Work order: Up to and including the line with "Given: Click Shopify", reproduce the listing below exactly, beginning at its first line.

====== Data provided

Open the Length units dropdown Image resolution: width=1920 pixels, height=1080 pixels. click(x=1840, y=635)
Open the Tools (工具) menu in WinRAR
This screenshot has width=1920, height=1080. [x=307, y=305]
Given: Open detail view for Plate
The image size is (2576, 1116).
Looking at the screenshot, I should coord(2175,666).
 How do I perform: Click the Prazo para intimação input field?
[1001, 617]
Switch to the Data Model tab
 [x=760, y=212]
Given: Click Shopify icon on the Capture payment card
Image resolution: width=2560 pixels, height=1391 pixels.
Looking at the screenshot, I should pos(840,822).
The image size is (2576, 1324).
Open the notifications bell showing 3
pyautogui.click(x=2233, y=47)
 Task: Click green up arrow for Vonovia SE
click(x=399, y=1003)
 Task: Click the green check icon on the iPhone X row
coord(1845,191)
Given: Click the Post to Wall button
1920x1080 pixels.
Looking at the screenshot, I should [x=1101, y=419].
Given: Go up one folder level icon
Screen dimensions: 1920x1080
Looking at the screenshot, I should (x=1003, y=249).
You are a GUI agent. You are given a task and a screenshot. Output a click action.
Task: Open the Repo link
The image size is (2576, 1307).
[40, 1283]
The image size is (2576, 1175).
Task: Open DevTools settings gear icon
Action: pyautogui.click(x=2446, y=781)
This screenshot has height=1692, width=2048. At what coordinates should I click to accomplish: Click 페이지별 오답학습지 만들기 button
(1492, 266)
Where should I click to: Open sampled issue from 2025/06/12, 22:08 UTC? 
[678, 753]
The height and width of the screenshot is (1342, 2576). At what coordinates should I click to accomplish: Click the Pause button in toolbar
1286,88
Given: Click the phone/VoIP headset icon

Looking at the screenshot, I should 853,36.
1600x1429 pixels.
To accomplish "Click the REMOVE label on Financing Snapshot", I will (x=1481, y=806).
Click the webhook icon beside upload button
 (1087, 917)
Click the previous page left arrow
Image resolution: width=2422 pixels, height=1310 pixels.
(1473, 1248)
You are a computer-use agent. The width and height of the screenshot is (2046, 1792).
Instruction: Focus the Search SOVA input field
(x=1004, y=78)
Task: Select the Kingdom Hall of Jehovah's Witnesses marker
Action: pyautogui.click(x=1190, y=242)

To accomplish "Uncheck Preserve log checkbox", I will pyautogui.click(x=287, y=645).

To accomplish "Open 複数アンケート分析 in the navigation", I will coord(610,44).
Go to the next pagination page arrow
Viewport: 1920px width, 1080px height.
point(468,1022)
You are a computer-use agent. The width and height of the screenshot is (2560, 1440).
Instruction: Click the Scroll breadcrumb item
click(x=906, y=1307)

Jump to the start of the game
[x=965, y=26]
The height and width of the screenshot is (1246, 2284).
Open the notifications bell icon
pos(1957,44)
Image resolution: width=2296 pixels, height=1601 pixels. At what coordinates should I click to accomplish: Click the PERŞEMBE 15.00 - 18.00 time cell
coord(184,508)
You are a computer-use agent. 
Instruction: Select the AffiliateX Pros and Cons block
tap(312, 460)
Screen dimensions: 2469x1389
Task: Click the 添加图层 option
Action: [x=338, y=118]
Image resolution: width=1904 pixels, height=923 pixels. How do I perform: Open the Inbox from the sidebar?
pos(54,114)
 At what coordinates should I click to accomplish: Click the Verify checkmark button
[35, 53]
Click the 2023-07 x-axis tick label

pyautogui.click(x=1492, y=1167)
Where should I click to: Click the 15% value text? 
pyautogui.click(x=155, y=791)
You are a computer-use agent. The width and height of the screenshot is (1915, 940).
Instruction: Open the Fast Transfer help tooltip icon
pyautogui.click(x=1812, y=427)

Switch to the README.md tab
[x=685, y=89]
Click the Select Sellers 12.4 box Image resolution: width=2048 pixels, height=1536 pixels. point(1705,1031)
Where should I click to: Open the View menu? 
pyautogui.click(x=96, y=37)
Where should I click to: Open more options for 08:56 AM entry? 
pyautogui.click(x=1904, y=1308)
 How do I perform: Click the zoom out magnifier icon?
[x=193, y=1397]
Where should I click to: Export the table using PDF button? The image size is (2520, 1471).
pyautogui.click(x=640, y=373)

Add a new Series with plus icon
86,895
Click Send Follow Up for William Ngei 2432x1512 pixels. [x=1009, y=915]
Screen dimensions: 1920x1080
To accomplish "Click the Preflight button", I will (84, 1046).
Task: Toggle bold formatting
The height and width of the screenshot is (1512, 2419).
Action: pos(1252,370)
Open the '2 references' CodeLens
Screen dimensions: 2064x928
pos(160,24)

============

Result of this exercise:
Open the Length units dropdown Image resolution: width=1920 pixels, height=1080 pixels. click(x=1840, y=635)
Open the Tools (工具) menu in WinRAR
This screenshot has width=1920, height=1080. [x=307, y=305]
Given: Open detail view for Plate
The image size is (2576, 1116).
Looking at the screenshot, I should coord(2175,666).
 How do I perform: Click the Prazo para intimação input field?
[1001, 617]
Switch to the Data Model tab
 [x=760, y=212]
Given: Click Shopify icon on the Capture payment card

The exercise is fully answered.